In 1986, Williams joined the committee, which promptly voted in his old teammate, Bobby Doerr. In 1987, Ray Dandridge (“same country you did”) was voted into the Hall, although that could not make up for his never getting to play a single game in the majors. In 1989, Musial and Williams made sure that good old Red made it. In 1989, it was Al Barlick, Musial’s favorite ump; 1991, Bill Veeck and Tony Lazzeri; 1994, Phil Rizzuto and Musial’s old buddy, Leo Durocher; 1995, Richie Ashburn; 1998, Lee MacPhail and Larry Doby; 1999, Orlando Cepeda, the jolly first baseman
who coined the name “El Birdos” for Musial’s championship season as general manager in 1967; and in 2001, Bill Mazeroski from Musial’s hometown team, the Pirates.

The Big Three got together in rural Florida on February 9, 1994, for the opening of the Ted Williams Museum, devoted to hitters. Muhammad Ali was there, and so was the Marine Corps Band. DiMaggio’s lawyer tried to get his client to time his arrival in his rented limousine fashionably late, for maximum effect, but DiMaggio understood the pecking order that day: “
No, this is Ted’s day; I’ve got to go in before him.”

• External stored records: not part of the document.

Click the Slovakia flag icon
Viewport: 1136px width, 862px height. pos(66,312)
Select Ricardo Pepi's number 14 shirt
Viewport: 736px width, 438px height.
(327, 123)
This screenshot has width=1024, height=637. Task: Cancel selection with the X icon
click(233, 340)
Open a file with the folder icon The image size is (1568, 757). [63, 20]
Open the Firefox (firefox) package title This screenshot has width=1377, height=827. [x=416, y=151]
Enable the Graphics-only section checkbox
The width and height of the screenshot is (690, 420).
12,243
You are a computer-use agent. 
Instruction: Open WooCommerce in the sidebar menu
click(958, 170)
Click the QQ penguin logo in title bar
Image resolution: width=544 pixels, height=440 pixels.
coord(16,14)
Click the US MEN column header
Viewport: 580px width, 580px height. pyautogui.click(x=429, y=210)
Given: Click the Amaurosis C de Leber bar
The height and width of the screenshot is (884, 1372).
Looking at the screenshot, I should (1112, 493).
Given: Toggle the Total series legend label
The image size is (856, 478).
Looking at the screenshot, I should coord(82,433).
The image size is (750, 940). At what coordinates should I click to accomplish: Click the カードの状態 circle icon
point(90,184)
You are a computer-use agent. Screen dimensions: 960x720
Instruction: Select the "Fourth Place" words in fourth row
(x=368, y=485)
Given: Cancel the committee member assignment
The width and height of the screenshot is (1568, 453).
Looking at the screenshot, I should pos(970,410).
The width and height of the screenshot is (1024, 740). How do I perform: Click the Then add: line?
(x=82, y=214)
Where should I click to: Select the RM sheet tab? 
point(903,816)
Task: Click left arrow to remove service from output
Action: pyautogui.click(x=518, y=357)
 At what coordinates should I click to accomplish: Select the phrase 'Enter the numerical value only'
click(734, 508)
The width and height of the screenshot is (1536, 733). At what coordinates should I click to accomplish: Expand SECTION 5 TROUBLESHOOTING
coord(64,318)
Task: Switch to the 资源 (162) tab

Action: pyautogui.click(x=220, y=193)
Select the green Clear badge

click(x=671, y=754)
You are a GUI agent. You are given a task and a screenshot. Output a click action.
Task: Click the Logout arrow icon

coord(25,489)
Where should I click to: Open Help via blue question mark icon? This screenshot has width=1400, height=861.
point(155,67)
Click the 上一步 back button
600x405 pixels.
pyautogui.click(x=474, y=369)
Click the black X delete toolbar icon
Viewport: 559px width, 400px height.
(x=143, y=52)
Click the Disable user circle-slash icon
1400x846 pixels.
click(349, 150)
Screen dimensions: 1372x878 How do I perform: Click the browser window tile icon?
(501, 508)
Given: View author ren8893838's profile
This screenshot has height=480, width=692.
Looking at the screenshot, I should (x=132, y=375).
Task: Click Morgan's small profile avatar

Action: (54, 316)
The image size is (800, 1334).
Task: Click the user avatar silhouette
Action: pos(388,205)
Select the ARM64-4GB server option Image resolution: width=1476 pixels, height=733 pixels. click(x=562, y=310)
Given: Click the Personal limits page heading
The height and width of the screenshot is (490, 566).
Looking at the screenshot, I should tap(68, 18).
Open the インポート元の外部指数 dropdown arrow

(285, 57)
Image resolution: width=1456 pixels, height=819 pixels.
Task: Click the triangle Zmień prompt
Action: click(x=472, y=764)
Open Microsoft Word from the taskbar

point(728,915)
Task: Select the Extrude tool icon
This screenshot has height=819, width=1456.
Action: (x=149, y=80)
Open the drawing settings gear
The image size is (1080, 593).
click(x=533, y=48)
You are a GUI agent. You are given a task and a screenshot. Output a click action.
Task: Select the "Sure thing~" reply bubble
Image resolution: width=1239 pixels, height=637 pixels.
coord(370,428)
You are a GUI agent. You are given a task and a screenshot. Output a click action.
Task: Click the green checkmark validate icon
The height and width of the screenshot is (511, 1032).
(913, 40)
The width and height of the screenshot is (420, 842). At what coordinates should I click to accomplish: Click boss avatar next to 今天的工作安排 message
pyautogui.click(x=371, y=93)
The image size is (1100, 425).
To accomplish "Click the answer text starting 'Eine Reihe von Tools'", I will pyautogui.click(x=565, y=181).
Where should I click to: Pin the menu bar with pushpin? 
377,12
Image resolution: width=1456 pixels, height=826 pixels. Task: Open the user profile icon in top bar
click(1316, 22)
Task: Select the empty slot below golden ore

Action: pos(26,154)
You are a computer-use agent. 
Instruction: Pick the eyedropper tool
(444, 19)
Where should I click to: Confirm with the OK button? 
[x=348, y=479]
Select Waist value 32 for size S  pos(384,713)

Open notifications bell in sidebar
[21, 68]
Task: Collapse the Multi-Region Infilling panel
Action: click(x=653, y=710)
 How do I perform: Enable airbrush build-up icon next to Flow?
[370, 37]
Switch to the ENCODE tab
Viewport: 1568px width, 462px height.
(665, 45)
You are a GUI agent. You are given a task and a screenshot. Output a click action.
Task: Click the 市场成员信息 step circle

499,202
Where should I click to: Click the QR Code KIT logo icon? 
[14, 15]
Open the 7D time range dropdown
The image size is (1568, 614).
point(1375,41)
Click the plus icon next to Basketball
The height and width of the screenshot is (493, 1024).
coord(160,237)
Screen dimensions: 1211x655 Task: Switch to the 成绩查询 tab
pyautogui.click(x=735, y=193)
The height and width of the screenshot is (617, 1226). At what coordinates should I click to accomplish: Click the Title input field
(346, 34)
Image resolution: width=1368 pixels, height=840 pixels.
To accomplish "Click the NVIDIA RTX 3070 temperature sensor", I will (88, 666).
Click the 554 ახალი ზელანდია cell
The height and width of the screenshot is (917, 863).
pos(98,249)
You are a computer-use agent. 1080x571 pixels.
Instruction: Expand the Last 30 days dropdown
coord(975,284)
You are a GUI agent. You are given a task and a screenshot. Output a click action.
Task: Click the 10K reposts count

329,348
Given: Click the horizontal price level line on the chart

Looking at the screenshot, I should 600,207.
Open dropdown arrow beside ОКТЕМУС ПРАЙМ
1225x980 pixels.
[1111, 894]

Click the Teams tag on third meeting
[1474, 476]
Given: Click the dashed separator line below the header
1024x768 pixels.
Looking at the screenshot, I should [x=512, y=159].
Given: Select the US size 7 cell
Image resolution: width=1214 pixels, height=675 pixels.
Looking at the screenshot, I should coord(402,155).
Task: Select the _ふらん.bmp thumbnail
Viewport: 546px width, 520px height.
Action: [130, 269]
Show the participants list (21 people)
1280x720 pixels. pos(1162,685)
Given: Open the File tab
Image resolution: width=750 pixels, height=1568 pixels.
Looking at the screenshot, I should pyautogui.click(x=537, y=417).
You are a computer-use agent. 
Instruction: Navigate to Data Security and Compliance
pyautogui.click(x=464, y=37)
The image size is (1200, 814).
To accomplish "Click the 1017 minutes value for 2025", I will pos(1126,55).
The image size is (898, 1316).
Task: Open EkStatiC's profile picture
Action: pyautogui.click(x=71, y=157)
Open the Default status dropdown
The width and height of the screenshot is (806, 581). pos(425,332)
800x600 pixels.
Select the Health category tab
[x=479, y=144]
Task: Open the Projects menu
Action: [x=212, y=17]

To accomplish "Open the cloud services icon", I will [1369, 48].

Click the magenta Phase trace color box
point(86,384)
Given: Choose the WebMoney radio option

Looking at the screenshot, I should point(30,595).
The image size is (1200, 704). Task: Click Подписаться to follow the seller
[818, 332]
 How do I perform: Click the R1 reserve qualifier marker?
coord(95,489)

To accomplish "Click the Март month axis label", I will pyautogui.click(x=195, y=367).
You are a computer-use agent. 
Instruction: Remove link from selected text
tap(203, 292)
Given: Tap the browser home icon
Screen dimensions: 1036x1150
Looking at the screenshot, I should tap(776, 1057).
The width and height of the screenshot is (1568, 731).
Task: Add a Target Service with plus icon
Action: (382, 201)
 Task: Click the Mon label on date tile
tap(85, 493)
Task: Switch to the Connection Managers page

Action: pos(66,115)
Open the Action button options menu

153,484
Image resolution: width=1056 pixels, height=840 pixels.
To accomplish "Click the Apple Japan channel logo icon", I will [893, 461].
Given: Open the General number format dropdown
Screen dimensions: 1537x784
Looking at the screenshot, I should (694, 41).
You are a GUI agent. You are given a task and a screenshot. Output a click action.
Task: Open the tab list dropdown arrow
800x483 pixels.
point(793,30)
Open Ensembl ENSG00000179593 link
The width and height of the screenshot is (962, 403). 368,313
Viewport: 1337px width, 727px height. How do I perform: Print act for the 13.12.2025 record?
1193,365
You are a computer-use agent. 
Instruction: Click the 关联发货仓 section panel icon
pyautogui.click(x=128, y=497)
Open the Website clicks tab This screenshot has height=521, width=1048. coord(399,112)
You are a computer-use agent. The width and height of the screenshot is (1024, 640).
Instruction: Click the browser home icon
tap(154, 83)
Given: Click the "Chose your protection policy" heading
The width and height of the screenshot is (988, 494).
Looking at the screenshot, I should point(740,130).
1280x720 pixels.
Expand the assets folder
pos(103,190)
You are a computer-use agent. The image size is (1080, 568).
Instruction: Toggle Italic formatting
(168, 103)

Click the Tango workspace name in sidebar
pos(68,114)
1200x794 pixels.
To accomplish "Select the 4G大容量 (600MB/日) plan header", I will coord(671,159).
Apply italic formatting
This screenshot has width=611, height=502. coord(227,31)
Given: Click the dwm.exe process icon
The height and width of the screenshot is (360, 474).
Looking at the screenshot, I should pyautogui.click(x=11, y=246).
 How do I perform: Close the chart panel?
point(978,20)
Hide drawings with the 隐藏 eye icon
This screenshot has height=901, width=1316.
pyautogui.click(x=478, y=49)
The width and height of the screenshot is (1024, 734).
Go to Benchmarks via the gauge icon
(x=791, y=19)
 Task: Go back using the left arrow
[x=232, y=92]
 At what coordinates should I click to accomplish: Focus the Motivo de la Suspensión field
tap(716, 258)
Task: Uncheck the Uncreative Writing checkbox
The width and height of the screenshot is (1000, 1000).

Later that evening, the Big Three huddled at Williams’s home and “talked into the night,” according to Leigh Montville, Williams’s biographer.

“It might have been the longest single stretch of conversation between Williams and DiMaggio in their entire lives. It definitely was the first time one had visited the other’s house.” Soon afterward, Williams had a stroke.

THE CLIPPER
went first, at the age of eighty-four, on March 8, 1999. The funeral in his home neighborhood in San Francisco came after a power struggle between Joe’s brother, Dominic, and his lawyer, Morris Engelberg. Dominic, a successful businessman in Boston and Florida, ultimately had the legal power to bring his brother home to North Beach.

The funeral was held in the neighborhood at Saints Peter and Paul Roman Catholic Church, with its white Gothic Revival façade and a quotation from Dante’s
Paradiso
, in Italian, on the façade. The English translation is: “The glory of Him who moves all things penetrates and glows throughout the universe.”

The neighborhood, settled by Italians, was now considerably Asian. As the cortege arrived, more than a hundred Chinese elders were conducting their daily regimen of the robust motions and tonal chants of tai chi.